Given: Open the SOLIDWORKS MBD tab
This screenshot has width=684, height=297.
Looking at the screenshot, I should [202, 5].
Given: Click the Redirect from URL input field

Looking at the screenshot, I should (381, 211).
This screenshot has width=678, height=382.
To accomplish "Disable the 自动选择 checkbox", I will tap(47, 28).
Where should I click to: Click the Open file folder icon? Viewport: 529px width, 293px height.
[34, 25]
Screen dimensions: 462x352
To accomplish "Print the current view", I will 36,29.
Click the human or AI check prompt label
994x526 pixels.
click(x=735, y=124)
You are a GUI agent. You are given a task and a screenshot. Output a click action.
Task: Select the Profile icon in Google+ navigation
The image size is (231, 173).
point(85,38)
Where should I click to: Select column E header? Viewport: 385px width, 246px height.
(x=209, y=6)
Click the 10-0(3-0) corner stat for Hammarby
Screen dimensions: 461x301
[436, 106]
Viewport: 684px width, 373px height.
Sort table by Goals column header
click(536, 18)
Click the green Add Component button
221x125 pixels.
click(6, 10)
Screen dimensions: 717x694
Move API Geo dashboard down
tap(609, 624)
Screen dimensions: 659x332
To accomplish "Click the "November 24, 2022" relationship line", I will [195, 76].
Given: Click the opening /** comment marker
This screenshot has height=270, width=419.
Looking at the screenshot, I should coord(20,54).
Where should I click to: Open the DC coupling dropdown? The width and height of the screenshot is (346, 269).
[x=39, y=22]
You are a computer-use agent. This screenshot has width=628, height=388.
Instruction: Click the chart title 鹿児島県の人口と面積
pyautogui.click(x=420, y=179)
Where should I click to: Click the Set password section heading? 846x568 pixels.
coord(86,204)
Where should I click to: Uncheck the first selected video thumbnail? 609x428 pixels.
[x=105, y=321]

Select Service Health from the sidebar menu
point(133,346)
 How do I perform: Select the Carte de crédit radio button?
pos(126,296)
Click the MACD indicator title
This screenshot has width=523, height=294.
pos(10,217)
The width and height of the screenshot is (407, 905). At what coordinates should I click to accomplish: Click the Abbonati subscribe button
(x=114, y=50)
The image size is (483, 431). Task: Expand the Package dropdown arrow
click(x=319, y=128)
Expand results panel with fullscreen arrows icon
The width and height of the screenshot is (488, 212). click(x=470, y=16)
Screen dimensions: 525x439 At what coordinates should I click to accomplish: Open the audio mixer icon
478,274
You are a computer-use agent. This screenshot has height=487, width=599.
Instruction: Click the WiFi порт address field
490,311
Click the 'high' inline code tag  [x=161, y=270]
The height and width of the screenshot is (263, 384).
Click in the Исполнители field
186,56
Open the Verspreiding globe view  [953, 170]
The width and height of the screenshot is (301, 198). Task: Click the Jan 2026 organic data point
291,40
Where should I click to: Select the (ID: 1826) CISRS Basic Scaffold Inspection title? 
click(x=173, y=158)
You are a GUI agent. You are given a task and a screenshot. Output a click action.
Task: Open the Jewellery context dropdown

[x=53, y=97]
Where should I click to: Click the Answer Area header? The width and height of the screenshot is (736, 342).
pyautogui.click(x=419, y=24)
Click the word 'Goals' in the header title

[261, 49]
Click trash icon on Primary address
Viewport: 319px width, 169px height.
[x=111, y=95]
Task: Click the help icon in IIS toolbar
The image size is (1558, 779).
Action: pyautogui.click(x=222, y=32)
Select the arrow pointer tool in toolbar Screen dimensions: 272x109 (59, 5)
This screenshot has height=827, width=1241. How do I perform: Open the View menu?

= = = = =

Exercise details:
Every record above needs to be restated exactly.

Response to the exercise:
Given: Open the SOLIDWORKS MBD tab
This screenshot has width=684, height=297.
Looking at the screenshot, I should [202, 5].
Given: Click the Redirect from URL input field

Looking at the screenshot, I should (381, 211).
This screenshot has width=678, height=382.
To accomplish "Disable the 自动选择 checkbox", I will tap(47, 28).
Where should I click to: Click the Open file folder icon? Viewport: 529px width, 293px height.
[34, 25]
Screen dimensions: 462x352
To accomplish "Print the current view", I will 36,29.
Click the human or AI check prompt label
994x526 pixels.
click(x=735, y=124)
You are a GUI agent. You are given a task and a screenshot. Output a click action.
Task: Select the Profile icon in Google+ navigation
The image size is (231, 173).
point(85,38)
Where should I click to: Select column E header? Viewport: 385px width, 246px height.
(x=209, y=6)
Click the 10-0(3-0) corner stat for Hammarby
Screen dimensions: 461x301
[436, 106]
Viewport: 684px width, 373px height.
Sort table by Goals column header
click(536, 18)
Click the green Add Component button
221x125 pixels.
click(6, 10)
Screen dimensions: 717x694
Move API Geo dashboard down
tap(609, 624)
Screen dimensions: 659x332
To accomplish "Click the "November 24, 2022" relationship line", I will [195, 76].
Given: Click the opening /** comment marker
This screenshot has height=270, width=419.
Looking at the screenshot, I should coord(20,54).
Where should I click to: Open the DC coupling dropdown? The width and height of the screenshot is (346, 269).
[x=39, y=22]
You are a computer-use agent. This screenshot has width=628, height=388.
Instruction: Click the chart title 鹿児島県の人口と面積
pyautogui.click(x=420, y=179)
Where should I click to: Click the Set password section heading? 846x568 pixels.
coord(86,204)
Where should I click to: Uncheck the first selected video thumbnail? 609x428 pixels.
[x=105, y=321]

Select Service Health from the sidebar menu
point(133,346)
 How do I perform: Select the Carte de crédit radio button?
pos(126,296)
Click the MACD indicator title
This screenshot has width=523, height=294.
pos(10,217)
The width and height of the screenshot is (407, 905). At what coordinates should I click to accomplish: Click the Abbonati subscribe button
(x=114, y=50)
The image size is (483, 431). Task: Expand the Package dropdown arrow
click(x=319, y=128)
Expand results panel with fullscreen arrows icon
The width and height of the screenshot is (488, 212). click(x=470, y=16)
Screen dimensions: 525x439 At what coordinates should I click to accomplish: Open the audio mixer icon
478,274
You are a computer-use agent. This screenshot has height=487, width=599.
Instruction: Click the WiFi порт address field
490,311
Click the 'high' inline code tag  [x=161, y=270]
The height and width of the screenshot is (263, 384).
Click in the Исполнители field
186,56
Open the Verspreiding globe view  [953, 170]
The width and height of the screenshot is (301, 198). Task: Click the Jan 2026 organic data point
291,40
Where should I click to: Select the (ID: 1826) CISRS Basic Scaffold Inspection title? 
click(x=173, y=158)
You are a GUI agent. You are given a task and a screenshot. Output a click action.
Task: Open the Jewellery context dropdown

[x=53, y=97]
Where should I click to: Click the Answer Area header? The width and height of the screenshot is (736, 342).
pyautogui.click(x=419, y=24)
Click the word 'Goals' in the header title

[261, 49]
Click trash icon on Primary address
Viewport: 319px width, 169px height.
[x=111, y=95]
Task: Click the help icon in IIS toolbar
The image size is (1558, 779).
Action: pyautogui.click(x=222, y=32)
Select the arrow pointer tool in toolbar Screen dimensions: 272x109 (59, 5)
This screenshot has height=827, width=1241. How do I perform: Open the View menu?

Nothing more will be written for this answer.